## What you have to do
Format the lines of the records starting at the line containing "Given: Click the light beige bar under cyan" and ending at the line containing "Open the Are" as a Markdown table with the columns Row and Text, numbering each line and omitting any blank lines.

>> begin

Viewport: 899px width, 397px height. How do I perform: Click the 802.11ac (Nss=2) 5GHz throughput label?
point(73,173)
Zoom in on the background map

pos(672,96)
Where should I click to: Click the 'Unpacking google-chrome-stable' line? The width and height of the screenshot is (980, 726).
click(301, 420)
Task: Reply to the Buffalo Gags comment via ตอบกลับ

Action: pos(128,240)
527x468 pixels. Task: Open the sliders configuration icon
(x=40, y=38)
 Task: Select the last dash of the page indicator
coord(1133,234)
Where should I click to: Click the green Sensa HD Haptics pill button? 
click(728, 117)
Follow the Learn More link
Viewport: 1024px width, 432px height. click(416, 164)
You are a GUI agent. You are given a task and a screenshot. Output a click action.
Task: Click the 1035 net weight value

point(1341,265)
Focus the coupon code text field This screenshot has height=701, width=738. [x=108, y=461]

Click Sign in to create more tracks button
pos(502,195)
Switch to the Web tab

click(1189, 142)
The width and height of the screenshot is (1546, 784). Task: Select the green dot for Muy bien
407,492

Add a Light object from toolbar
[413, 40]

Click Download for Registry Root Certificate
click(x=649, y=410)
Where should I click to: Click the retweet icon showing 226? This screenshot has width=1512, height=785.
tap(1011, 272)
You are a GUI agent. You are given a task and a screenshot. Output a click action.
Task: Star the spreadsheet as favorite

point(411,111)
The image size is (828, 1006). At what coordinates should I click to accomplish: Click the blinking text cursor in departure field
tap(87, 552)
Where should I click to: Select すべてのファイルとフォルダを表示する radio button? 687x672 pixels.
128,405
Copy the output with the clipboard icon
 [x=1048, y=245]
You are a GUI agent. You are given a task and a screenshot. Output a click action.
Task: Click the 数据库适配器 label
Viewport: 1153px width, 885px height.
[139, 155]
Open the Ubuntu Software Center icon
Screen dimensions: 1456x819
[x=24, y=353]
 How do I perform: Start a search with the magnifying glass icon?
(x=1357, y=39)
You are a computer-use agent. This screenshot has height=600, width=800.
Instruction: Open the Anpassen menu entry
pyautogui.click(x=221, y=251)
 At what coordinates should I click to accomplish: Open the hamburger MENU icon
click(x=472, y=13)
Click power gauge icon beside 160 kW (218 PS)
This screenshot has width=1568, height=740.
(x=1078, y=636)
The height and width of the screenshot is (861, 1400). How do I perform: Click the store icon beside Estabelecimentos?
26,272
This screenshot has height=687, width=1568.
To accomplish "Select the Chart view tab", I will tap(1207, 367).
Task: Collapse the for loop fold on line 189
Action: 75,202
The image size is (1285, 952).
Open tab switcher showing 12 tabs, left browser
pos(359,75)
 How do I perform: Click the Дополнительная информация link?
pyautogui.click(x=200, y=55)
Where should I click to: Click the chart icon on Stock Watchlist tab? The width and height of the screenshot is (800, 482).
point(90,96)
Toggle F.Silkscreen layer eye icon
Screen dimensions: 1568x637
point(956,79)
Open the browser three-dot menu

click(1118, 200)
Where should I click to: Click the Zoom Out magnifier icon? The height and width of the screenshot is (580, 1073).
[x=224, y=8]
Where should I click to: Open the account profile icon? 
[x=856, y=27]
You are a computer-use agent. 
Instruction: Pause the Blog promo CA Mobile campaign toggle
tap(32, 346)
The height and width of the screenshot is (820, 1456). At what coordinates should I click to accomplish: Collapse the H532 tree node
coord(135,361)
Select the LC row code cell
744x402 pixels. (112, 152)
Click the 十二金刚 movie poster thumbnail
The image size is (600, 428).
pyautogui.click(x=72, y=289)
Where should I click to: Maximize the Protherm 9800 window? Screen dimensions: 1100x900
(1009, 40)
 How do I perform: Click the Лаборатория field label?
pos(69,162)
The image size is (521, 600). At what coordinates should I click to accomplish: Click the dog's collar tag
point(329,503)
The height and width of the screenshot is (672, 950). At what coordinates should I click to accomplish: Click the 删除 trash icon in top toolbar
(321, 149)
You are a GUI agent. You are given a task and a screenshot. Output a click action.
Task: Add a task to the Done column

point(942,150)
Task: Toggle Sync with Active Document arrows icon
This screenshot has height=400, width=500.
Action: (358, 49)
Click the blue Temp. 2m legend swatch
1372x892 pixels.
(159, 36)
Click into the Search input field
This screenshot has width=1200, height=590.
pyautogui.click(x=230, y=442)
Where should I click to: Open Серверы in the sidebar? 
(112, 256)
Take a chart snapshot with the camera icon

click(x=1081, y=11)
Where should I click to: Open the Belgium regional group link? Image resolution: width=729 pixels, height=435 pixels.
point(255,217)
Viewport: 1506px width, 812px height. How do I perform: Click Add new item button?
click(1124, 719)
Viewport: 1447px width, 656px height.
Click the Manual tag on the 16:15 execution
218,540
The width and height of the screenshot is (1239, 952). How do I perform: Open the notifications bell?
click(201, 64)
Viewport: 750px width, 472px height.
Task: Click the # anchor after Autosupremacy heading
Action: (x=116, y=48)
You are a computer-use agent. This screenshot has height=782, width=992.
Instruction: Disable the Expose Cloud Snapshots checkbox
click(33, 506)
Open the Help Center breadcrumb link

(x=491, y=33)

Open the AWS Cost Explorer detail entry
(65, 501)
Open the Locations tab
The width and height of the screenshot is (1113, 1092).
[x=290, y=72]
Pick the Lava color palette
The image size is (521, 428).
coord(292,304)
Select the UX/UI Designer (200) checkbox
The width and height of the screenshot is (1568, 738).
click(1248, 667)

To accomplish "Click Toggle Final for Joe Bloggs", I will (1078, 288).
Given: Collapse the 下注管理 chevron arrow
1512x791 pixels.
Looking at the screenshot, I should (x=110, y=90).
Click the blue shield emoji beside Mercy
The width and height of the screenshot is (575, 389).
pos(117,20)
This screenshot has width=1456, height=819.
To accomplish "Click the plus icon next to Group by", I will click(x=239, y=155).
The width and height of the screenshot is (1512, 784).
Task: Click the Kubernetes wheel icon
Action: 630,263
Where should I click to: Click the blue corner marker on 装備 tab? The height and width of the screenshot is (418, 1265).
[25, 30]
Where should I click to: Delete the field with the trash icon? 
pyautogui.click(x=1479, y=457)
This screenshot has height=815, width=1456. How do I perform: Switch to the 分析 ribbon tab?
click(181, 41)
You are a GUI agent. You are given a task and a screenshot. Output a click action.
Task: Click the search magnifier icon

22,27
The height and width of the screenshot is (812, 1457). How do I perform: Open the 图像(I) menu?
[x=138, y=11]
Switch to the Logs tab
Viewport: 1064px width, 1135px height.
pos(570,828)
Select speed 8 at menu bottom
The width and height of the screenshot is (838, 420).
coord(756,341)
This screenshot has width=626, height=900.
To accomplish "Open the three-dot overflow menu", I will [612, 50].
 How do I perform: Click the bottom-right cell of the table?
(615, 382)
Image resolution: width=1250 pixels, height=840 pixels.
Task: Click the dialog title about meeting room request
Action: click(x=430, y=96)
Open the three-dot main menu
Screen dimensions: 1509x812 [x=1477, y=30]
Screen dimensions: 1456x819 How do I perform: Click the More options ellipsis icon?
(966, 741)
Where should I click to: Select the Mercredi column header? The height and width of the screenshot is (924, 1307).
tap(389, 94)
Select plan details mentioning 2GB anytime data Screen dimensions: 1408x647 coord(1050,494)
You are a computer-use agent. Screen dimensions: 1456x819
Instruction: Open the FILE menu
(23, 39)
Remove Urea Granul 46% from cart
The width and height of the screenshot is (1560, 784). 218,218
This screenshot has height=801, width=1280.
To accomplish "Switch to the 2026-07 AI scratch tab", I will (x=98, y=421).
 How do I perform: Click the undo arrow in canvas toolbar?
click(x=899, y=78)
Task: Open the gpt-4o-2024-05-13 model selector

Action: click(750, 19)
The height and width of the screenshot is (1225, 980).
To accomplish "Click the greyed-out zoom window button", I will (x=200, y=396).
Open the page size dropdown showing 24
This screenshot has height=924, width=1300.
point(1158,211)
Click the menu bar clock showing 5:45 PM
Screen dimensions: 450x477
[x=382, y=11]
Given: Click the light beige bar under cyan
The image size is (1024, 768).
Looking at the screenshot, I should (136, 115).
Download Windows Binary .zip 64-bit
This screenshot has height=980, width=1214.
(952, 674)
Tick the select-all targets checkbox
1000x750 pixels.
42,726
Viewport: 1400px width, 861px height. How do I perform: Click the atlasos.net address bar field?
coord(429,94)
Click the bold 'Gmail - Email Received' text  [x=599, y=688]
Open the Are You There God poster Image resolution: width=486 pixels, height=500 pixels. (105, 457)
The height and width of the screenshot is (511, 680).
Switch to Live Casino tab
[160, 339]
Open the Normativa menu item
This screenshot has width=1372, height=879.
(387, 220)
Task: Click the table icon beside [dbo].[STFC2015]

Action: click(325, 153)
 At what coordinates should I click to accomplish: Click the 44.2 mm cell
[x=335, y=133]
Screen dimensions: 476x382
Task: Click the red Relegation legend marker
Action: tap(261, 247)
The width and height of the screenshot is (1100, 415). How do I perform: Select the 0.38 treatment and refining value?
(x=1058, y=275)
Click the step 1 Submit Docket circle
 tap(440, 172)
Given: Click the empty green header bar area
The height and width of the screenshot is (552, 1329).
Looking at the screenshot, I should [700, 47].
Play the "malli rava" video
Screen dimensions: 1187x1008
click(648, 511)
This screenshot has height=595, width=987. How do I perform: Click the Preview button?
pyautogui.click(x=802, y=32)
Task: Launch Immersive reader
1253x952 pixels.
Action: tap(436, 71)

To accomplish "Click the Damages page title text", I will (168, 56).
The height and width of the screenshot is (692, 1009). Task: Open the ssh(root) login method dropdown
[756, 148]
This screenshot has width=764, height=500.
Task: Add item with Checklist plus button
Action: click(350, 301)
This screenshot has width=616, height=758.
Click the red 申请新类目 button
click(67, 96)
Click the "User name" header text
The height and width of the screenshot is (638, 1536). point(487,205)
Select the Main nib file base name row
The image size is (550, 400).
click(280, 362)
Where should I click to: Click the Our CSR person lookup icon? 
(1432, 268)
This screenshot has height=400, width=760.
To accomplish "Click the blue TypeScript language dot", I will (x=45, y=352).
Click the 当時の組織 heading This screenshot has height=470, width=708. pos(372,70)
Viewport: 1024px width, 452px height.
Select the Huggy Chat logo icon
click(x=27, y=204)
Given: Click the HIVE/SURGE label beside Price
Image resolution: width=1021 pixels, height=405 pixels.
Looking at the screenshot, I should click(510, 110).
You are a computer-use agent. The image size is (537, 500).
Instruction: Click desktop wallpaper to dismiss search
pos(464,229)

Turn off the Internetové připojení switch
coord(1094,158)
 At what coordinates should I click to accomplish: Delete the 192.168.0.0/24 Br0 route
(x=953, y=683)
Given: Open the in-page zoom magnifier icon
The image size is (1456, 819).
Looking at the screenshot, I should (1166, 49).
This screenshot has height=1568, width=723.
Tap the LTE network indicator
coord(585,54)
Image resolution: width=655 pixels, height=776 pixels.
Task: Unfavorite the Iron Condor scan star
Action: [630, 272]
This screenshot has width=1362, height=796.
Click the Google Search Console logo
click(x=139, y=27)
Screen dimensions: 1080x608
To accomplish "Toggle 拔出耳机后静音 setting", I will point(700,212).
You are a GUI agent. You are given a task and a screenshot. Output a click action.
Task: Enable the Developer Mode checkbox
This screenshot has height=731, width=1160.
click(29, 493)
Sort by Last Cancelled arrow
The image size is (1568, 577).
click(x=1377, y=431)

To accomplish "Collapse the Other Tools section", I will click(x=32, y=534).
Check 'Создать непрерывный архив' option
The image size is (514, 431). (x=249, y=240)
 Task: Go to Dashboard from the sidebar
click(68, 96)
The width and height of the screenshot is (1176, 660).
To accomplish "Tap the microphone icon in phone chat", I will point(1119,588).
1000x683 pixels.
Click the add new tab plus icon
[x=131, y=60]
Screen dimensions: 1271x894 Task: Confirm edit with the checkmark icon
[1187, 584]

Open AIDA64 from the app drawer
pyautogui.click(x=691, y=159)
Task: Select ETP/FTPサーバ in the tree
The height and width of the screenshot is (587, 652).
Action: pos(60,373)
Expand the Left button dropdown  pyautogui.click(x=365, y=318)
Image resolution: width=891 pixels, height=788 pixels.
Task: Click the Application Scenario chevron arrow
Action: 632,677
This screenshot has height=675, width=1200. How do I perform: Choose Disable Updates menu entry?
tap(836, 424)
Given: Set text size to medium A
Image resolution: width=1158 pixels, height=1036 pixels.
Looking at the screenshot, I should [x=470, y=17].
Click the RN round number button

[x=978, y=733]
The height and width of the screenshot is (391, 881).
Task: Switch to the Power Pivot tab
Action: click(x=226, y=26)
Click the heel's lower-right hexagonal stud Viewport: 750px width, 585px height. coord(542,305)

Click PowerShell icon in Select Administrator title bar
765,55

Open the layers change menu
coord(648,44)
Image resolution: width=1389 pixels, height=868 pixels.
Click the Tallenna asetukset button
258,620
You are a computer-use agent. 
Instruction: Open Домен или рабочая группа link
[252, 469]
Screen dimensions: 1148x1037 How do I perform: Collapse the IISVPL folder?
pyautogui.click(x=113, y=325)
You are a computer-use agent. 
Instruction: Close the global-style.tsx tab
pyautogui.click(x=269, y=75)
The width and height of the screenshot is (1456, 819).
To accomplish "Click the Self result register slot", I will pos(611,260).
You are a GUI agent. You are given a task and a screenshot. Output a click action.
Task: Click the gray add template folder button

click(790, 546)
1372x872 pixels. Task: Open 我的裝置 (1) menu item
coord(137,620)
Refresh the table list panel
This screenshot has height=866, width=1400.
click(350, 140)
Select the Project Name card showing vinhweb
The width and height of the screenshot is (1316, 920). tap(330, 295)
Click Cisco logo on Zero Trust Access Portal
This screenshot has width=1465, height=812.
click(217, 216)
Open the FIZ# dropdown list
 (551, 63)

>> end

## Task result
| Row | Text |
|---|---|
| 1 | Given: Click the light beige bar under cyan |
| 2 | The image size is (1024, 768). |
| 3 | Looking at the screenshot, I should (136, 115). |
| 4 | Download Windows Binary .zip 64-bit |
| 5 | This screenshot has height=980, width=1214. |
| 6 | (952, 674) |
| 7 | Tick the select-all targets checkbox |
| 8 | 1000x750 pixels. |
| 9 | 42,726 |
| 10 | Viewport: 1400px width, 861px height. How do I perform: Click the atlasos.net address bar field? |
| 11 | coord(429,94) |
| 12 | Click the bold 'Gmail - Email Received' text  [x=599, y=688] |
| 13 | Open the Are You There God poster Image resolution: width=486 pixels, height=500 pixels. (105, 457) |